In 2007 Invading the Sacred, a book written by a multitude of professors including Antonio De Nicholas of Professor Emeritus of Philosophy at the State University of New York, psychoanalyst Alan Roland, S.N. Balagangadhara, Pandita Indrani Rampersad and others which aimed to counter-analyze and refute the dominant narrative of Hindu studies. Anantanand Rambachan wrote that "there can be little doubt about the importance and legitimacy of many of the concerns raised by the authors of Invading the Sacred about the academic study of Hinduism in the United States."

===Insider/outsider problem===
The Hindu criticism of Western Hindu studies relies on the terms etic and emic to explain what is missing from Western interpretations. The authors of Invading the Sacred by and large claim that the outsider, etic, perspective has historically shielded scholars from feeling affected by their judgments.
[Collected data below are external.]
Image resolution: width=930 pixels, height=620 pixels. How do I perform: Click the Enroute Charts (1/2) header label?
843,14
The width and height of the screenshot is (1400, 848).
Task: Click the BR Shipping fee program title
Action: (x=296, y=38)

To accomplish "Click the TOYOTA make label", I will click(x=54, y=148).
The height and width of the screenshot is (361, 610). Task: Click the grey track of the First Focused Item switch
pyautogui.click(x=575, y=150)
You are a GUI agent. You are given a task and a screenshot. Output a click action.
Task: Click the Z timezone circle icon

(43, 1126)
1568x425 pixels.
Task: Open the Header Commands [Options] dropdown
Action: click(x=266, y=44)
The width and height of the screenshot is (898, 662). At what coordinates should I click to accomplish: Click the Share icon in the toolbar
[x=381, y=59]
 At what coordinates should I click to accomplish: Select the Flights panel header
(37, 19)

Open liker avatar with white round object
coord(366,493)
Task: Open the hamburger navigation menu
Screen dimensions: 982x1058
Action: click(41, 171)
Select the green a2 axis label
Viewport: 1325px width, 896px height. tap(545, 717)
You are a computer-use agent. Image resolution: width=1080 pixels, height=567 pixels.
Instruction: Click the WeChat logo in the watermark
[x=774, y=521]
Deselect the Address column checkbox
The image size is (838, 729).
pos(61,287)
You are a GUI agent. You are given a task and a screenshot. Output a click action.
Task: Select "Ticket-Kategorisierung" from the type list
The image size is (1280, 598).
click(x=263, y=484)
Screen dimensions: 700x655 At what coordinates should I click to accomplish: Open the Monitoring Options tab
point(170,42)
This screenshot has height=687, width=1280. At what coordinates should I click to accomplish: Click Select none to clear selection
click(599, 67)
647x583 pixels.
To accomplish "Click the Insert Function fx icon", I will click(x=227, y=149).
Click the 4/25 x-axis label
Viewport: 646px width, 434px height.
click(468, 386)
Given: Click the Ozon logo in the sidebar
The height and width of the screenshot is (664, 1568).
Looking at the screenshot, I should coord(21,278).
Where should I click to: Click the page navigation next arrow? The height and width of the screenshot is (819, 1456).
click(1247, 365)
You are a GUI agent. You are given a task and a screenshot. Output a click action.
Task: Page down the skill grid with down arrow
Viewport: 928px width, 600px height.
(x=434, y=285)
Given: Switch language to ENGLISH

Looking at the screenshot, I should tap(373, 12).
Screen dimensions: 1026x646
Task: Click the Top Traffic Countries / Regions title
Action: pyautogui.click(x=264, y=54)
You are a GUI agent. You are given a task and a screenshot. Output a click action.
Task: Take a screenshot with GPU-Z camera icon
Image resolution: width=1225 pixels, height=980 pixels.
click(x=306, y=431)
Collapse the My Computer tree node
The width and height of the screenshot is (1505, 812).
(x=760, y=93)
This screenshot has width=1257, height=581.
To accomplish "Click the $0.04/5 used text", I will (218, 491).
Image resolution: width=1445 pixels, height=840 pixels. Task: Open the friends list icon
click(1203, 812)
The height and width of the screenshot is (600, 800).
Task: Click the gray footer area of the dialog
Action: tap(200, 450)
However, Shrinivas Tilak writes that insider, emic, scholars must take care to avoid bias as well.

Russell T. McCutcheon, the author of Critics Not Caretakers: Redescribing the Public Study of Religion, has used the controversy as a means to present his own perspective on the insider/outsider problem. In his article "It's a Lie. There's No Truth in It! It's a Sin!", McCutcheon focuses on the attitude of the scholars, who he thinks are going too far in trying to unify the concerns of the Hindus with their own interests. McCutcheon himself believes that rejecting the worldviews of the insiders is essential if religious scholars aim to be something other than "dedicated disciples to one set of voices." He believes that Hindu scholars should make it clear that they are presenting a view that is critical of Hinduism, because presenting a non-critical view means "the end of the human sciences as we know them."

Addressing specific Hindu scholars, McCutcheon sides with Courtright et al. by holding the view that "as scholars we have an intellectual and institution imperative to, at times, study people precisely in ways unwelcome by them." However, the authors of Invading the Sacred assert that they critique etic Western evaluations of Hinduism "not because it is offensive or politically incorrect, but because it is baseless and untruthful."

McCutcheon places himself in opposition to Wilfred Cantwell Smith, one of the leading figures of 20th century religious studies, who wrote that religious traditions must always be taught in a way acceptable to insiders. S. N. Balagangadhara also points out that "some of these 'dialogues' exacerbate violence; they do not reduce it".

===Defining Hinduism===
Malhotra's conclusion, however, was that Wendy Doniger was using her authority as a scholar to overrule the culture's self-identity: "Rights of individual scholars must be balanced against rights of cultures and communities they portray, especially minorities that often face intimidation. Scholars should criticize but not define another's religion." Doniger denies that she is defining Hinduism.